Riportiamo di seguito l’articolo a firma di Stefano Montaccini, rettore dell’Istituto Romano Bruni, e di don Cesare Contarini, rettore dell’Istituto Barbarigo, pubblicato ieri su Il Mattino di Padova.

Il referendum consultivo del Comune di Bologna sui fondi comunali per le scuole dell’infanzia paritarie in programma il 26 maggio sta diventando un caso nazionale. Sicuramente offre molti spunti di riflessione anche alla nostra realtà veneta, così ricca di integrazione tra scuole statali, paritarie comunali e paritarie private: tutte ugualmente impegnate a dare “servizio pubblico”. Ci interessa molto poter aprire un ampio e reale dialogo fra chi ha a cuore il bene dei nostri bambini e giovani. Uno dei dati inconfutabili che il dibattito sul referendum ha reso più evidenti è che le scuole paritarie sono un grande risparmio per l’istituzione pubblica e molto spesso arrivano là dove lo Stato o i Comuni non riescono ad arrivare. A ben vedere, il loro ruolo sembra ora reso ancora più “necessario” dalla crisi: le Istituzioni sono costrette a riorganizzare e ridurre la loro presenza nel welfare e ad allargare l’azione del no profit e del privato.

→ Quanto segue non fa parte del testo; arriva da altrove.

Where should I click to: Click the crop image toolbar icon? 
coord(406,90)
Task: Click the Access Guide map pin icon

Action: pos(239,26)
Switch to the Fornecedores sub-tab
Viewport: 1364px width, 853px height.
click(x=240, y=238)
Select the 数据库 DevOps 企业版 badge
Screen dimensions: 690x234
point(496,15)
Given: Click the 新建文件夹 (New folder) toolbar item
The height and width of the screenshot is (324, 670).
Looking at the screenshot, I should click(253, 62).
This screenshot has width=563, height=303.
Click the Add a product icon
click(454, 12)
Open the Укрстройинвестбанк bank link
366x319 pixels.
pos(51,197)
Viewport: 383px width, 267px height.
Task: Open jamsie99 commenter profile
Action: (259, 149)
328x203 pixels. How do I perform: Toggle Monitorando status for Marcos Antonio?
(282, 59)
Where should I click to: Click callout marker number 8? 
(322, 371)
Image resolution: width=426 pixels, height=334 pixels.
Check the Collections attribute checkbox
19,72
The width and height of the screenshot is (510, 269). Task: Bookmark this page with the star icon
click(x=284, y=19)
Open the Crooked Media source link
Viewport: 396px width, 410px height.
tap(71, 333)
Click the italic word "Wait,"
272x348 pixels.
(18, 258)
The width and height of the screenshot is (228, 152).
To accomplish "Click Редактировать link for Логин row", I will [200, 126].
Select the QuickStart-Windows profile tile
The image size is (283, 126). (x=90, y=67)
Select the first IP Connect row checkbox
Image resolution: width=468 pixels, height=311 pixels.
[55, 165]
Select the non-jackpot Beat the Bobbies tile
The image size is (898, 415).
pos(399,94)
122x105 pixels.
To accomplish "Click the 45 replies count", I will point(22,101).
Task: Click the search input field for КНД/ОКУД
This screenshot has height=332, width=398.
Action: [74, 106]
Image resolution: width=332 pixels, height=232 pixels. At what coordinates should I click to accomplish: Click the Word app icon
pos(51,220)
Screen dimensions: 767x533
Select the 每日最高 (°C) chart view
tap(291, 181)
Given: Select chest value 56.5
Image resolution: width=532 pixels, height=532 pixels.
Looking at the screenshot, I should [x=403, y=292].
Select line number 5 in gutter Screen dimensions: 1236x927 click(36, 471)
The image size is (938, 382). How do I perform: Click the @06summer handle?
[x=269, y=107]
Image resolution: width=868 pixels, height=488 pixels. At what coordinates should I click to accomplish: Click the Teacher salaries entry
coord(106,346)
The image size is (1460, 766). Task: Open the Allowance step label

C’è un altro punto che ci sembra particolarmente interessante nel dibattito in atto a Bologna: il rapporto tra scuola e sussidiarietà. Nel gennaio 2011 il Papa Benedetto XVI espresse un pensiero non scontato: «Esorto tutti i governi a promuovere sistemi educativi che rispettino il diritto primordiale delle famiglie a decidere circa l’educazione dei figli e che si ispirino al principio di sussidiarietà, fondamentale per organizzare una società giusta». Ora, che la famiglia abbia un diritto primordiale a scegliere da chi farsi aiutare ad educare i propri figli, sembra abbastanza evidente. Che sia urgente promuovere sistemi educativi ispirati al principio di sussidiarietà invece è assai meno intuitivo.



Proviamo a capire meglio cosa il Papa indicava, cominciando da cosa si intende per sussidiarietà. La sussidiarietà è il principio che dà priorità alle iniziative che nascono “dal basso”, dalle persone e dalle comunità, rispetto a quelle che nascono “dall’alto”, tipicamente dallo Stato. Implica che le persone, anche quando si associano, possono e devono prendersi delle responsabilità. E che questa libera iniziativa concorre a costruire il bene comune. Di più: il principio di sussidiarietà impone che i livelli superiori di organizzazione sociale (anche qui in primo luogo lo Stato) non si devono sostituire a quelli inferiori, ma casomai intervengono solo in loro aiuto (“subsidium afferre”). È evidente che la sussidiarietà afferma la fiducia nelle persone che, desiderando il bene proprio e di tutti, si rimboccano le maniche e costruiscono responsabilmente iniziative utili alla collettività.



Il campo della scuola ci offre un esempio chiarissimo di questo principio. A Padova e nel Veneto, così come a Bologna, per opera di iniziative dal “basso” (persone, famiglie, gruppi e comunità: tutti mossi dal desiderio di rispondere al bisogno di educazione dei giovani), esiste un ampio e qualificato sistema di scuole che, tra l’altro, comporta anche risparmi ingenti per l’istituzione pubblica. Da qui sono nate scuole storiche come il Barbarigo e altre di più recente costituzione come le “Romano Bruni”. Allora lo Stato (ma evidentemente vale per ogni istituzione: Regione, Provincia, Comune) per avere realmente a cuore i suoi cittadini, non può che “fare spazio” a queste scuole: è suo primario interesse che esse possano nascere, vivere e crescere. Nella certezza che più esse crescono, più si favorisce una società migliore. È certamente un capovolgimento totale del modo di pensare il sistema educativo: non l’affermazione di un monopolio (statale) ma la coscienza che sia necessaria una pluralità di soggetti educativi che svolgono una funzione pubblica per realizzare una società viva e creativa. Forse è a questo che si riferisce Virginio Merola, sindaco di Bologna, quando in una recente intervista afferma: «Noi non eroghiamo fondi alle scuole paritarie solo perché siamo costretti dalla difficile situazione economica, lo facciamo perché è giusto farlo».

In un sistema educativo ispirato al principio di sussidiarietà società, Enti locali e Stato convivono benissimo. Una convivenza virtuosa, come quella introdotta dall’attuale legislazione sul sistema nazionale di istruzione, che sia una chiamata a tutti alla responsabilità, alla costruttività, alla libertà. Tanti riconosceranno in quella chiamata qualcosa di buono per se stessi.